[SOLVED] Errors in syslog - host bus errors with Gigabyte GA-X58A-UD3R_rev2


Recommended Posts

My rig was running great with no errors for months.  A couple of weeks ago I started seeing errors on my console, cache drive errors.  you can read all about that thread here,http://lime-technology.com/forum/index.php?topic=33856.new;topicseen#new    I never did get anyone to confirm if the cache drive was the issue, but no more CRC errors and the system seems very happy - well except...

 

So I replaced my cache drive, ran preclear, and now have a working cache drive again.  I have confirmed I have no SMART errors on any of my drives and unraid shows no errors on the webgui.  No errors on the console either.  Ran a parity check, zero errors.  However, there are some errors in the syslog that concern me.

 

I built this new server several months ago and have had no issues (other than the cache  drive mentioned above) and I have not changed the BIOS settings, drives or anything else.  I went back and confirmed that the errors did not exist with my old mb setup, good to have backups of my flash drive with syslogs.  .  This makes me think if I perhaps have a BIOS settings incorrect re the hard drive controllers.  This mb has 3 of them.  If it is a cable, it would be good to know which drive/cable is having the issue.  In the syslog, it refers to ata15 and ata16.  I need drive number or drive ID.  Perhaps there is a simple way to convert / tell.

 

Before I go changing anything in the BIOS, I'd appreciate some advice on what these errors mean and if they warrant immediate action.  I kindly request a review of my syslog.

 

syslog errors that I found:

 

host bus error

ioapic: probe of 0000:00:13.0 failed with error -22

 

Jun 27 02:42:40 Tower kernel: ata16: illegal qc_active transition (00000001->ffffffff)

Jun 27 02:42:40 Tower kernel: ata16.00: exception Emask 0x2 SAct 0x0 SErr 0x0 action 0x6 frozen

Jun 27 02:42:40 Tower kernel: ata16.00: failed command: READ DMA EXT

Jun 27 02:42:40 Tower kernel: ata16.00: cmd 25/00:48:b0:3f:62/00:01:60:00:00/e0 tag 0 dma 167936 in

Jun 27 02:42:40 Tower kernel:          res 50/00:00:f7:40:62/00:00:60:00:00/e0 Emask 0x2 (HSM violation)

Jun 27 02:42:40 Tower kernel: ata16.00: status: { DRDY }

Jun 27 02:42:40 Tower kernel: ata16: hard resetting link

Jun 27 02:42:40 Tower kernel: ata16: SATA link up 1.5 Gbps (SStatus 113 SControl 300)

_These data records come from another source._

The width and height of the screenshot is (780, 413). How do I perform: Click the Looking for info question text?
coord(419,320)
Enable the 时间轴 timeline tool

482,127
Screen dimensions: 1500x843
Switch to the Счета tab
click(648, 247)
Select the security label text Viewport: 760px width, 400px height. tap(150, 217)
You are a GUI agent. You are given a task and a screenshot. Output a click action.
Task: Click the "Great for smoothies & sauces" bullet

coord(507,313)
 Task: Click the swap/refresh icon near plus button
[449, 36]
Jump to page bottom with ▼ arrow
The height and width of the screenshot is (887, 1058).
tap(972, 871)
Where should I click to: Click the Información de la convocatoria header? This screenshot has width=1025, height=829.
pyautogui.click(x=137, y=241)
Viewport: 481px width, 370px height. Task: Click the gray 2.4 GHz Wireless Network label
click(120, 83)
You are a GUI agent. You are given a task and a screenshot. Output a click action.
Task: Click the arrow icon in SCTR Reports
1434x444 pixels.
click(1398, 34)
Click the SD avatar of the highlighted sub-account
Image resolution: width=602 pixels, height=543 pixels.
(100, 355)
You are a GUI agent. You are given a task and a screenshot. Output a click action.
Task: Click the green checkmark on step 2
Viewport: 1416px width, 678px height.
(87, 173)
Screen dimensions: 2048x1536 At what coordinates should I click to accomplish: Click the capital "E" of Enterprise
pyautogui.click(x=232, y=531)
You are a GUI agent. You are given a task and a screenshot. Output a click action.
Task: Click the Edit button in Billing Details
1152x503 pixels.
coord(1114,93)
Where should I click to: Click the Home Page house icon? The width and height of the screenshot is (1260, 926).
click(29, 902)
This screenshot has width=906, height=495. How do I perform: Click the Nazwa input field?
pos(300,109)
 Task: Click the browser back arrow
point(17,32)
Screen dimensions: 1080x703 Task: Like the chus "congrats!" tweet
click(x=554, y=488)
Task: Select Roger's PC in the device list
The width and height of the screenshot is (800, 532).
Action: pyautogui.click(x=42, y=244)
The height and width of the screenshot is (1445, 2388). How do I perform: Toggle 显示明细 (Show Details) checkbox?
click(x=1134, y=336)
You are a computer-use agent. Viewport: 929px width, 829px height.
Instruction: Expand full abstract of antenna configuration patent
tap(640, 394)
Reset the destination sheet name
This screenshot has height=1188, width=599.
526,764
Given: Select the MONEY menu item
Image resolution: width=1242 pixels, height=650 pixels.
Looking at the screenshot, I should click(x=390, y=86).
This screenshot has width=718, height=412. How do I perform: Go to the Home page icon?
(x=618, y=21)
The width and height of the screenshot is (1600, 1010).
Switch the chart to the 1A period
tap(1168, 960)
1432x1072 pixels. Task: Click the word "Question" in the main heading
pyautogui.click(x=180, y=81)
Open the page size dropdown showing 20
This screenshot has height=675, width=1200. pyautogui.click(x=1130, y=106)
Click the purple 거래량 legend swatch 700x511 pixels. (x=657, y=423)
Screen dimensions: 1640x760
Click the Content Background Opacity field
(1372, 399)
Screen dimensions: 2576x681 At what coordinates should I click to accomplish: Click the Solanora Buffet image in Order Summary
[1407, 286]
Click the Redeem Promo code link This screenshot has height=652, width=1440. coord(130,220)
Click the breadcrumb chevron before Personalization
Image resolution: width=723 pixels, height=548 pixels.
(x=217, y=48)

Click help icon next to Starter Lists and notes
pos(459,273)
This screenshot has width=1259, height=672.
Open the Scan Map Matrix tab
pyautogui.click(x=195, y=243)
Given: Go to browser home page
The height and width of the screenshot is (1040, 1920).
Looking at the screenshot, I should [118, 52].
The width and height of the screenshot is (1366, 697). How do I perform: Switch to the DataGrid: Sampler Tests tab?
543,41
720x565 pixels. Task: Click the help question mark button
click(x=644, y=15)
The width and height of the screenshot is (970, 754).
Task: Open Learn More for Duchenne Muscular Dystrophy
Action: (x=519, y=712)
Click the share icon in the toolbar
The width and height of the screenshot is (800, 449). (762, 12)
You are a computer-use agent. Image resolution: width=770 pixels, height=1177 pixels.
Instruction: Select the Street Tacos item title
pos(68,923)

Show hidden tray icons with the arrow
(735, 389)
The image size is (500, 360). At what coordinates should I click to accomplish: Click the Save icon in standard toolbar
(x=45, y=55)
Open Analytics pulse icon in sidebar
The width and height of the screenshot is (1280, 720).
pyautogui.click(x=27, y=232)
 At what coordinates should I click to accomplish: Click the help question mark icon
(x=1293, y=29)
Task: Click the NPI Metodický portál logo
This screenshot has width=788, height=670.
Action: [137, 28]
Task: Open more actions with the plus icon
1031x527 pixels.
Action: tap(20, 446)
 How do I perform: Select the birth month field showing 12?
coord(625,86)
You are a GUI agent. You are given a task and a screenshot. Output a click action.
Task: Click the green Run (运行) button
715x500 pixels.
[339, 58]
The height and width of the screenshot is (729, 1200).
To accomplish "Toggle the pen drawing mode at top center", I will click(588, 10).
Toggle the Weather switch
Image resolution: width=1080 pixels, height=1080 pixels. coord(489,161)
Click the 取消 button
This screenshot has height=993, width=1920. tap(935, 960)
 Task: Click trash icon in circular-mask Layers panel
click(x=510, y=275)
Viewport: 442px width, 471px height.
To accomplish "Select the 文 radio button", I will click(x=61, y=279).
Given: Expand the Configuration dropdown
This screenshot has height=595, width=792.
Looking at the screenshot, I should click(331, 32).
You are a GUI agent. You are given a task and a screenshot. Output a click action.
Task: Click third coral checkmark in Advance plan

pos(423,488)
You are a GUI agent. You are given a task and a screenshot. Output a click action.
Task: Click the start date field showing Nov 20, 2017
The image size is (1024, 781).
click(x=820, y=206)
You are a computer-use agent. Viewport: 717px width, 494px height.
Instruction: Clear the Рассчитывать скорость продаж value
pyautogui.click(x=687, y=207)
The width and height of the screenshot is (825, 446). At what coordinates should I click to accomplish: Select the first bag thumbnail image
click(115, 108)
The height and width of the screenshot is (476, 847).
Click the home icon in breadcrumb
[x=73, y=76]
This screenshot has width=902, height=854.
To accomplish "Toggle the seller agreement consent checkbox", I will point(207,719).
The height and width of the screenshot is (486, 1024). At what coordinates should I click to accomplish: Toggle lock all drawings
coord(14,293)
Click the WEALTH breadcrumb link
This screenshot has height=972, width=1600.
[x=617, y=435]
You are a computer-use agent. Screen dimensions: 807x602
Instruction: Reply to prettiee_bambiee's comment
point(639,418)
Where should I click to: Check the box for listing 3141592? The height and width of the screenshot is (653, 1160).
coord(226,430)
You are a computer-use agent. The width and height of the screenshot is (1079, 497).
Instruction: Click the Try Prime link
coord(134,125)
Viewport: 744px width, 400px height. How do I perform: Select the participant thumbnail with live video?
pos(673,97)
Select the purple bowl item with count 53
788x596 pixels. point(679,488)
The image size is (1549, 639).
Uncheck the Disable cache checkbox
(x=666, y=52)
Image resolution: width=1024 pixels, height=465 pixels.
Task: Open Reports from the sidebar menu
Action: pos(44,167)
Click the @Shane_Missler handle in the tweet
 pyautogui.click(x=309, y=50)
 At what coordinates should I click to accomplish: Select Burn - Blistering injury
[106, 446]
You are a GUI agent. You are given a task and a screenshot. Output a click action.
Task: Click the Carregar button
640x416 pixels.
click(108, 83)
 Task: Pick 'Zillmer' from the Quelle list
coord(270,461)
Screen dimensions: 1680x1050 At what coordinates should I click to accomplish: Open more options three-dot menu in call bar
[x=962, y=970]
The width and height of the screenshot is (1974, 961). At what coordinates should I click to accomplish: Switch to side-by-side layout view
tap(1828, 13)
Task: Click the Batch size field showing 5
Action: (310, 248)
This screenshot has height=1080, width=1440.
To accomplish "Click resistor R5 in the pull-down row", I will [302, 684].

Jun 27 02:42:40 Tower kernel: ata16.00: configured for UDMA/133

Jun 27 02:42:40 Tower kernel: ata16: EH complete

 

There may be more I missed.

 

Thank you

 

update: I said screw it and ordered enough new sata cables to replace them all, got GEAR GC18AKM12-SL.  Might as well rule out the cables.

syslog.zip

Link to comment

your harddrive on ata16 is the issue mate, probably on death row have you checked smart ;) This may help you find the device i had a much more easier method but i forgot, lol had my ata4 /dev/ssd die today no joke

 

http://askubuntu.com/questions/64351/how-to-match-ata4-00-to-the-apropriate-dev-sdx-or-actual-physical-disk

 

i can get away with

 

dmesg | grep ata

 

thats how i tracked down mine :)

 

who knows could be a half arsed sata cable though this will track down the drive for you and then take action with a new cable and cross your fingers :)

Link to comment

Thanks and sorry to hear about your drive loss.

 

I need a way to ID the ata 15, 16, 17 drives, as all of those showed up in the syslog when I had my old bad cache drive installed. I will post another question just for that.  Since then I now have a new cache drive and no CRC errors and my above post with syslog shows only a few entries for ata16.  Therefore I was thinking this could be a cable issue, so I ordered all new cables - will replace them all.

 

I ran parity check, no errors.  I did check SMART data on all drives, none have any errors, all pasted SMART tests.

 

I'd like to better understand the errors in the syslog, especially those with the host bus errors.

Link to comment

Post the strings in a google search and see what comes up. I had frozen errors on my drive that died today, don't worry and thanks, it was only a 160gb matrox being used as a cache :) I wish i kept longer logs but i had to power down  it was making this load tapping noise like a someone was throwing rocks at my brick wall lol. The frozen errors kept coming up one after another as the tapping went on with mine. I would just try the drive that is bring up the error with a new sata cable or even just check and jiggle it.

 

Had a quick search for you and well theres alot of people stumped, now one thing i found as someone got it in a vm so what controllers are you using? Has it all being working in the past? if so what did you change? did you add a new drive and it started happing then?

Link to comment

Ok, ata15 is my disk 8.  Ran smart test again, and this time I do have 4 errors.  This is an older disk, so I will replace it right away.

 

I recently swapped my cache drive due to CRC errors with that disk.  Before that, I had no errors or issues, nothing else had changed.  After swapping the cache drive, I have the errors I posted in this thread.  This is why I thought it could be cables.  However, now ata15 or disk 8 is showing smart errors.

 

I'm going to move my data off of disk8 and remove it from the array.  I'll swap after I get a new disk and have precleared it.

 

I'm also going to replace all cables - just to be sure.  Once I do all of this, I'll review the log again and see if any errors return.

 

Thanks1

Link to comment

Just before you close this switch i have the unmenu gui though i love this one feature i think yours dynamix has it not sure, just uses smartools in a nice easy way with error wiki help :) Yer command lines fine but being able to have the wiki included always you to understand each error is a screen shot. Clad you got this done and dusted bud :)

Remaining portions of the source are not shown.